» Items from a dataset
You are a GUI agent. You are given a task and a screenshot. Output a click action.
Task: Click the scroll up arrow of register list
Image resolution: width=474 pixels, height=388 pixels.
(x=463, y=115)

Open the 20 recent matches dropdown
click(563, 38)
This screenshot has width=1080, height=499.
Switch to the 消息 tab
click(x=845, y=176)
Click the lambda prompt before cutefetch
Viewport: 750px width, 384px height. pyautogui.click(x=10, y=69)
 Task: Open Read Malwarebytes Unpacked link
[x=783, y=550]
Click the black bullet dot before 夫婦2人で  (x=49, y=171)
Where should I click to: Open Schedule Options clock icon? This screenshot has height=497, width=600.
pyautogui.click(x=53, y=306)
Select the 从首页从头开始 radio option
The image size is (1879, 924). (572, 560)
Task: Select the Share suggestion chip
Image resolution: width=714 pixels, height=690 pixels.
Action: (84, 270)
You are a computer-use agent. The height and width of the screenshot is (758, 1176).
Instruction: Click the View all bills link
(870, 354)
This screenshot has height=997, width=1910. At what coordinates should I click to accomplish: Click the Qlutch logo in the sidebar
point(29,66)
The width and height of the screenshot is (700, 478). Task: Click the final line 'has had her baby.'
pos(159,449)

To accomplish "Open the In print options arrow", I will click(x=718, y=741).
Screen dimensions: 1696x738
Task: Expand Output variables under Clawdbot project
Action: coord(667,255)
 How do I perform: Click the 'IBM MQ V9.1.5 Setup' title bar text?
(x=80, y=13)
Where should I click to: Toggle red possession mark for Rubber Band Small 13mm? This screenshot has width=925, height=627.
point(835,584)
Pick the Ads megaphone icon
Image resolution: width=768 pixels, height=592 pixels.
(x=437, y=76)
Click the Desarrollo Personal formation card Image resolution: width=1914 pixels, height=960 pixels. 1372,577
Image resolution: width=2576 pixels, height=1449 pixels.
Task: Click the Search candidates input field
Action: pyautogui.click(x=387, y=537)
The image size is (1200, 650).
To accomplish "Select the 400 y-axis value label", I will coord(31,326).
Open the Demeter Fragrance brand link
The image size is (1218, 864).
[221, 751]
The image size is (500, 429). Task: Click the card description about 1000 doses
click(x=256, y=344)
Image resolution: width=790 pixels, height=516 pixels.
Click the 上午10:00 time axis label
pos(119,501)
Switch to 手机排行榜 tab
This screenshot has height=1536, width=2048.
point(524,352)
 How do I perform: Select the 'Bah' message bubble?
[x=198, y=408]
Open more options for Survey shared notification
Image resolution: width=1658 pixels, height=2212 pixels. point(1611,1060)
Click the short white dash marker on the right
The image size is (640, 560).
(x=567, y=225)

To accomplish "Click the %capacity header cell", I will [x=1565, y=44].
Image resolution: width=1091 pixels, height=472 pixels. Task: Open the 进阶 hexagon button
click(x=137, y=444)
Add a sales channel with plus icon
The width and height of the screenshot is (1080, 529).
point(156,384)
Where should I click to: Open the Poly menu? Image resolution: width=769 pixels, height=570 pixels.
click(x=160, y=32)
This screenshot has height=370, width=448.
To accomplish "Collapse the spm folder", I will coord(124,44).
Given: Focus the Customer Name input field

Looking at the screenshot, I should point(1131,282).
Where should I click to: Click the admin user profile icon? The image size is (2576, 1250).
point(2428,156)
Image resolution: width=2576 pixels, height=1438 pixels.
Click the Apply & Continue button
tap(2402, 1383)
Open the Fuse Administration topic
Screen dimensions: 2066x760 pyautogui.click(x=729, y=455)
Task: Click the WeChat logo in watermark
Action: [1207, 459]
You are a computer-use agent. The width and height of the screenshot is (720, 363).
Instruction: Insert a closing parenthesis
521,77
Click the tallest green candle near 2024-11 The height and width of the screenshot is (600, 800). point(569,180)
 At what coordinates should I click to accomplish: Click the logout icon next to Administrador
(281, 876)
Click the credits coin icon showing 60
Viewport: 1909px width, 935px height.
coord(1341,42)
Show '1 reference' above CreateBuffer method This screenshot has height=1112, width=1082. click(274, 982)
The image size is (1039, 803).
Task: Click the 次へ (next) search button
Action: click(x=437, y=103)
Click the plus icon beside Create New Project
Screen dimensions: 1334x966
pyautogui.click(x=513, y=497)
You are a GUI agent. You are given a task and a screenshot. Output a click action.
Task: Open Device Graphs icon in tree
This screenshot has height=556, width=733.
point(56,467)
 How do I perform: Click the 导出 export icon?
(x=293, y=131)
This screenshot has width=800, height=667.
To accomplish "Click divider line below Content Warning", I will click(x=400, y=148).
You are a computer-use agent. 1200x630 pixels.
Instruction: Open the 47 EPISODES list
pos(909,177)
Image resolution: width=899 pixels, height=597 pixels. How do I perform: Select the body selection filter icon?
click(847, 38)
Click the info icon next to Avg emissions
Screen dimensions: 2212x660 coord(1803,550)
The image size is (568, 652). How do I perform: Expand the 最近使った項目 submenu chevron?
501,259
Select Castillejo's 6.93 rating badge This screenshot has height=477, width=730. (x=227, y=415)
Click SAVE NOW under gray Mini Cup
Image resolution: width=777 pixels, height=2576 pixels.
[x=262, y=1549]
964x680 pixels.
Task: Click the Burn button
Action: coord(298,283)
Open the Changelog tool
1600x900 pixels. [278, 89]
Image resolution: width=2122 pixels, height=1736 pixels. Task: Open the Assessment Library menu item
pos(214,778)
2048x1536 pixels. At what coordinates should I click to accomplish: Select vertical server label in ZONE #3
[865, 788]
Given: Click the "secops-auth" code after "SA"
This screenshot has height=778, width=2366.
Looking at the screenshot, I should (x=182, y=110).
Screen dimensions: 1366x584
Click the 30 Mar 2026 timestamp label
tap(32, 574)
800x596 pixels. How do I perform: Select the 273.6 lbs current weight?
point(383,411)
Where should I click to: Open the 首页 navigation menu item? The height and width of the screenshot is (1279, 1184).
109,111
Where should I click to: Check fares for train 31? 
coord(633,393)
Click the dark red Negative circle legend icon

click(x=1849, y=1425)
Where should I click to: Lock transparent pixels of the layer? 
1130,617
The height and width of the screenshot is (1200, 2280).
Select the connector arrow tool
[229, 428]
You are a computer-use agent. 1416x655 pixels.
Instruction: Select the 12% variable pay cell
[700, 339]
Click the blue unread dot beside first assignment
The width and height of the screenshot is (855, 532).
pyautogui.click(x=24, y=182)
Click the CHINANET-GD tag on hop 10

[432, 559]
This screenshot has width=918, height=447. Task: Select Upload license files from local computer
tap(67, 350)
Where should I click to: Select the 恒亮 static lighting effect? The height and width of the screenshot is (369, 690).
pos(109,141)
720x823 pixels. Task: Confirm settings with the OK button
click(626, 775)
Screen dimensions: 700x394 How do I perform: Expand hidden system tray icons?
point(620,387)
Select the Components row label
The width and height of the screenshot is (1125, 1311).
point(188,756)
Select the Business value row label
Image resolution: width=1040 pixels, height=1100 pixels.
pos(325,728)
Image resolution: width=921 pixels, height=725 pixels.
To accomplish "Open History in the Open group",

» Do this
Rewrite every line of the items above as a Markdown table with a row number and the line itself. Title the columns "Row" and "Line", and skip blank lines.

» Answer in full
| Row | Line |
|---|---|
| 1 | You are a GUI agent. You are given a task and a screenshot. Output a click action. |
| 2 | Task: Click the scroll up arrow of register list |
| 3 | Image resolution: width=474 pixels, height=388 pixels. |
| 4 | (x=463, y=115) |
| 5 | Open the 20 recent matches dropdown |
| 6 | click(563, 38) |
| 7 | This screenshot has width=1080, height=499. |
| 8 | Switch to the 消息 tab |
| 9 | click(x=845, y=176) |
| 10 | Click the lambda prompt before cutefetch |
| 11 | Viewport: 750px width, 384px height. pyautogui.click(x=10, y=69) |
| 12 |  Task: Open Read Malwarebytes Unpacked link |
| 13 | [x=783, y=550] |
| 14 | Click the black bullet dot before 夫婦2人で  (x=49, y=171) |
| 15 | Where should I click to: Open Schedule Options clock icon? This screenshot has height=497, width=600. |
| 16 | pyautogui.click(x=53, y=306) |
| 17 | Select the 从首页从头开始 radio option |
| 18 | The image size is (1879, 924). (572, 560) |
| 19 | Task: Select the Share suggestion chip |
| 20 | Image resolution: width=714 pixels, height=690 pixels. |
| 21 | Action: (84, 270) |
| 22 | You are a computer-use agent. The height and width of the screenshot is (758, 1176). |
| 23 | Instruction: Click the View all bills link |
| 24 | (870, 354) |
| 25 | This screenshot has height=997, width=1910. At what coordinates should I click to accomplish: Click the Qlutch logo in the sidebar |
| 26 | point(29,66) |
| 27 | The width and height of the screenshot is (700, 478). Task: Click the final line 'has had her baby.' |
| 28 | pos(159,449) |
| 29 | To accomplish "Open the In print options arrow", I will click(x=718, y=741). |
| 30 | Screen dimensions: 1696x738 |
| 31 | Task: Expand Output variables under Clawdbot project |
| 32 | Action: coord(667,255) |
| 33 |  How do I perform: Click the 'IBM MQ V9.1.5 Setup' title bar text? |
| 34 | (x=80, y=13) |
| 35 | Where should I click to: Toggle red possession mark for Rubber Band Small 13mm? This screenshot has width=925, height=627. |
| 36 | point(835,584) |
| 37 | Pick the Ads megaphone icon |
| 38 | Image resolution: width=768 pixels, height=592 pixels. |
| 39 | (x=437, y=76) |
| 40 | Click the Desarrollo Personal formation card Image resolution: width=1914 pixels, height=960 pixels. 1372,577 |
| 41 | Image resolution: width=2576 pixels, height=1449 pixels. |
| 42 | Task: Click the Search candidates input field |
| 43 | Action: pyautogui.click(x=387, y=537) |
| 44 | The image size is (1200, 650). |
| 45 | To accomplish "Select the 400 y-axis value label", I will coord(31,326). |
| 46 | Open the Demeter Fragrance brand link |
| 47 | The image size is (1218, 864). |
| 48 | [221, 751] |
| 49 | The image size is (500, 429). Task: Click the card description about 1000 doses |
| 50 | click(x=256, y=344) |
| 51 | Image resolution: width=790 pixels, height=516 pixels. |
| 52 | Click the 上午10:00 time axis label |
| 53 | pos(119,501) |
| 54 | Switch to 手机排行榜 tab |
| 55 | This screenshot has height=1536, width=2048. |
| 56 | point(524,352) |
| 57 |  How do I perform: Select the 'Bah' message bubble? |
| 58 | [x=198, y=408] |
| 59 | Open more options for Survey shared notification |
| 60 | Image resolution: width=1658 pixels, height=2212 pixels. point(1611,1060) |
| 61 | Click the short white dash marker on the right |
| 62 | The image size is (640, 560). |
| 63 | (x=567, y=225) |
| 64 | To accomplish "Click the %capacity header cell", I will [x=1565, y=44]. |
| 65 | Image resolution: width=1091 pixels, height=472 pixels. Task: Open the 进阶 hexagon button |
| 66 | click(x=137, y=444) |
| 67 | Add a sales channel with plus icon |
| 68 | The width and height of the screenshot is (1080, 529). |
| 69 | point(156,384) |
| 70 | Where should I click to: Open the Poly menu? Image resolution: width=769 pixels, height=570 pixels. |
| 71 | click(x=160, y=32) |
| 72 | This screenshot has height=370, width=448. |
| 73 | To accomplish "Collapse the spm folder", I will coord(124,44). |
| 74 | Given: Focus the Customer Name input field |
| 75 | Looking at the screenshot, I should point(1131,282). |
| 76 | Where should I click to: Click the admin user profile icon? The image size is (2576, 1250). |
| 77 | point(2428,156) |
| 78 | Image resolution: width=2576 pixels, height=1438 pixels. |
| 79 | Click the Apply & Continue button |
| 80 | tap(2402, 1383) |
| 81 | Open the Fuse Administration topic |
| 82 | Screen dimensions: 2066x760 pyautogui.click(x=729, y=455) |
| 83 | Task: Click the WeChat logo in watermark |
| 84 | Action: [1207, 459] |
| 85 | You are a computer-use agent. The width and height of the screenshot is (720, 363). |
| 86 | Instruction: Insert a closing parenthesis |
| 87 | 521,77 |
| 88 | Click the tallest green candle near 2024-11 The height and width of the screenshot is (600, 800). point(569,180) |
| 89 |  At what coordinates should I click to accomplish: Click the logout icon next to Administrador |
| 90 | (281, 876) |
| 91 | Click the credits coin icon showing 60 |
| 92 | Viewport: 1909px width, 935px height. |
| 93 | coord(1341,42) |
| 94 | Show '1 reference' above CreateBuffer method This screenshot has height=1112, width=1082. click(274, 982) |
| 95 | The image size is (1039, 803). |
| 96 | Task: Click the 次へ (next) search button |
| 97 | Action: click(x=437, y=103) |
| 98 | Click the plus icon beside Create New Project |
| 99 | Screen dimensions: 1334x966 |
| 100 | pyautogui.click(x=513, y=497) |
| 101 | You are a GUI agent. You are given a task and a screenshot. Output a click action. |
| 102 | Task: Open Device Graphs icon in tree |
| 103 | This screenshot has height=556, width=733. |
| 104 | point(56,467) |
| 105 |  How do I perform: Click the 导出 export icon? |
| 106 | (x=293, y=131) |
| 107 | This screenshot has width=800, height=667. |
| 108 | To accomplish "Click divider line below Content Warning", I will click(x=400, y=148). |
| 109 | You are a computer-use agent. 1200x630 pixels. |
| 110 | Instruction: Open the 47 EPISODES list |
| 111 | pos(909,177) |
| 112 | Image resolution: width=899 pixels, height=597 pixels. How do I perform: Select the body selection filter icon? |
| 113 | click(847, 38) |
| 114 | Click the info icon next to Avg emissions |
| 115 | Screen dimensions: 2212x660 coord(1803,550) |
| 116 | The image size is (568, 652). How do I perform: Expand the 最近使った項目 submenu chevron? |
| 117 | 501,259 |
| 118 | Select Castillejo's 6.93 rating badge This screenshot has height=477, width=730. (x=227, y=415) |
| 119 | Click SAVE NOW under gray Mini Cup |
| 120 | Image resolution: width=777 pixels, height=2576 pixels. |
| 121 | [x=262, y=1549] |
| 122 | 964x680 pixels. |
| 123 | Task: Click the Burn button |
| 124 | Action: coord(298,283) |
| 125 | Open the Changelog tool |
| 126 | 1600x900 pixels. [278, 89] |
| 127 | Image resolution: width=2122 pixels, height=1736 pixels. Task: Open the Assessment Library menu item |
| 128 | pos(214,778) |
| 129 | 2048x1536 pixels. At what coordinates should I click to accomplish: Select vertical server label in ZONE #3 |
| 130 | [865, 788] |
| 131 | Given: Click the "secops-auth" code after "SA" |
| 132 | This screenshot has height=778, width=2366. |
| 133 | Looking at the screenshot, I should (x=182, y=110). |
| 134 | Screen dimensions: 1366x584 |
| 135 | Click the 30 Mar 2026 timestamp label |
| 136 | tap(32, 574) |
| 137 | 800x596 pixels. How do I perform: Select the 273.6 lbs current weight? |
| 138 | point(383,411) |
| 139 | Where should I click to: Open the 首页 navigation menu item? The height and width of the screenshot is (1279, 1184). |
| 140 | 109,111 |
| 141 | Where should I click to: Check fares for train 31?  |
| 142 | coord(633,393) |
| 143 | Click the dark red Negative circle legend icon |
| 144 | click(x=1849, y=1425) |
| 145 | Where should I click to: Lock transparent pixels of the layer?  |
| 146 | 1130,617 |
| 147 | The height and width of the screenshot is (1200, 2280). |
| 148 | Select the connector arrow tool |
| 149 | [229, 428] |
| 150 | You are a computer-use agent. 1416x655 pixels. |
| 151 | Instruction: Select the 12% variable pay cell |
| 152 | [700, 339] |
| 153 | Click the blue unread dot beside first assignment |
| 154 | The width and height of the screenshot is (855, 532). |
| 155 | pyautogui.click(x=24, y=182) |
| 156 | Click the CHINANET-GD tag on hop 10 |
| 157 | [432, 559] |
| 158 | This screenshot has width=918, height=447. Task: Select Upload license files from local computer |
| 159 | tap(67, 350) |
| 160 | Where should I click to: Select the 恒亮 static lighting effect? The height and width of the screenshot is (369, 690). |
| 161 | pos(109,141) |
| 162 | 720x823 pixels. Task: Confirm settings with the OK button |
| 163 | click(626, 775) |
| 164 | Screen dimensions: 700x394 How do I perform: Expand hidden system tray icons? |
| 165 | point(620,387) |
| 166 | Select the Components row label |
| 167 | The width and height of the screenshot is (1125, 1311). |
| 168 | point(188,756) |
| 169 | Select the Business value row label |
| 170 | Image resolution: width=1040 pixels, height=1100 pixels. |
| 171 | pos(325,728) |
| 172 | Image resolution: width=921 pixels, height=725 pixels. |
| 173 | To accomplish "Open History in the Open group", |